We’ve had a running joke in our house about much how we enjoy a production that’s “ultimately life-affirming” after seeing one billed that way years ago. The show was superb, and I wanted to scrub the depressing, kinda icky residue out of my memory with a pumice stone and some strong lye soap for a few days afterwards. The life-affirming part, I think, was that none of the lives portrayed was my own. So I’m going to be cautious in describing The Waverly Gallery, on stage now at Shakespeare & Company.
This play is many things, but it is not ultimately life-affirming.

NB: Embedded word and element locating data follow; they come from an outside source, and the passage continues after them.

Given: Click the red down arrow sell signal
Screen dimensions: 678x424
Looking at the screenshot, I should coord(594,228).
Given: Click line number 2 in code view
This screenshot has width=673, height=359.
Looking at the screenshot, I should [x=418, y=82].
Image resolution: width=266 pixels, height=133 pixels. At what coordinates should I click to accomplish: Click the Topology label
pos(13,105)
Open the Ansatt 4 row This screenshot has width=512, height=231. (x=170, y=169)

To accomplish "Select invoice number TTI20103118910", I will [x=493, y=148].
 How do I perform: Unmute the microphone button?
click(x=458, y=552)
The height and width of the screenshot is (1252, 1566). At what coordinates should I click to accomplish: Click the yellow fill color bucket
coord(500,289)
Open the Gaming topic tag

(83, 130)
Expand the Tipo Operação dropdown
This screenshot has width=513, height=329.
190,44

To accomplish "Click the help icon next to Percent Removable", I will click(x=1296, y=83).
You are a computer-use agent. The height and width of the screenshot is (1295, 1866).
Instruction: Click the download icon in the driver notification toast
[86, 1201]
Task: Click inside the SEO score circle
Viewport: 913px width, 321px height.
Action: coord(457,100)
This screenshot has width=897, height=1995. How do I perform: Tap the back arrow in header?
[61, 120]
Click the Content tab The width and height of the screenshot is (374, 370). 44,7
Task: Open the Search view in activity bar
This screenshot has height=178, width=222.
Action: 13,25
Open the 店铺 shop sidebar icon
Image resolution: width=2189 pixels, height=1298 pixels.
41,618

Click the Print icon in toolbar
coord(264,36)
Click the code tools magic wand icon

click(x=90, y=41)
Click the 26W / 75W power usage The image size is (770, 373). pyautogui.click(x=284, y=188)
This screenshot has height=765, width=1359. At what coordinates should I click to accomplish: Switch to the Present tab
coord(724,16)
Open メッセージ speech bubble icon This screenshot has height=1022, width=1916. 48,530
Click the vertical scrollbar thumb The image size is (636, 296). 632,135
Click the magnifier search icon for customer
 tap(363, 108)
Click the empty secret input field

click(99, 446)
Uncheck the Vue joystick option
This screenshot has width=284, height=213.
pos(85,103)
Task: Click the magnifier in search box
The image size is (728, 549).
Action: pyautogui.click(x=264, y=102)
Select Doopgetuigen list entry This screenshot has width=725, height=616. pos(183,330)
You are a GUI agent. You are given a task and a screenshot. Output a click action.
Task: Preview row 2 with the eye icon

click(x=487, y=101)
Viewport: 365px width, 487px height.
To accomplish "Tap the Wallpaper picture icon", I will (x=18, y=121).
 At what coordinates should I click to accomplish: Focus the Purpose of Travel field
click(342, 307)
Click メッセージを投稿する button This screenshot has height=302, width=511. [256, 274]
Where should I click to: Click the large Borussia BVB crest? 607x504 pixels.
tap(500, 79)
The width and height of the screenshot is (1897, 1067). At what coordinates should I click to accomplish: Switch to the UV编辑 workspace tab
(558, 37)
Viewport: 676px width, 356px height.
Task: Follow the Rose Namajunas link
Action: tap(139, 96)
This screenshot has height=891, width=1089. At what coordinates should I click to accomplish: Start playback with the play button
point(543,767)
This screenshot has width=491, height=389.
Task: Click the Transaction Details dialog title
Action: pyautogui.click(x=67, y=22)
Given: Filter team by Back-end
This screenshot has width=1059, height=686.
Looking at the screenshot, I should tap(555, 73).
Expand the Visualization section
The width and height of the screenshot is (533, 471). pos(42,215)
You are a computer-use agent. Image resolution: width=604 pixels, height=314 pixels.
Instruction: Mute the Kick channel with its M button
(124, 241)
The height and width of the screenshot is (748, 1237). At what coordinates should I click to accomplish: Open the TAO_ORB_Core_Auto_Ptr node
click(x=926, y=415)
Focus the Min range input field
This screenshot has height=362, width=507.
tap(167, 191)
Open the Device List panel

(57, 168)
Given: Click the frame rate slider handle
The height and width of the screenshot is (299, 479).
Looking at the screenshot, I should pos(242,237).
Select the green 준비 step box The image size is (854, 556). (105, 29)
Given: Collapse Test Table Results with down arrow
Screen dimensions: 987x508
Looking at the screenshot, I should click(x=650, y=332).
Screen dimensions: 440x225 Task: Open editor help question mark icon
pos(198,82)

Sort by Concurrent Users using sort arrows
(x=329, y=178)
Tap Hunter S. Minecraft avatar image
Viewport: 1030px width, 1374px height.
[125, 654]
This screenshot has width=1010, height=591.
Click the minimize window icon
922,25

The staging of this Pulitzer Prize finalist by Kenneth Lonergan is, however, superb. And now, at a point in life where I want AARP to leave me the hell alone for just a few more years, I know that the last thing I should hope for is the memory of the show to fade from my mind. For the tale of The Waverly Gallery is spun into a rapidly tangling, decaying skein of memories, that call out to be preserved, not as a fictional offering, but as a personal, if indirect, plea.
Directed by Tina Packer, the season opener introduces us to a family that has clearly been dealing with the deteriorating faculties of the matriarch, Gladys Green, played by Annette Miller, for some time. Occasional narration by Gladys’s grandson, Daniel Reed, played by David Gow, provides both background and interpretation for the audience, who, from the beginning, are unwitting confessors, sitting in the close, intimate darkness. Danny reveals behaviors and attitudes of which he is not proud, but then neither for which he seems particularly contrite.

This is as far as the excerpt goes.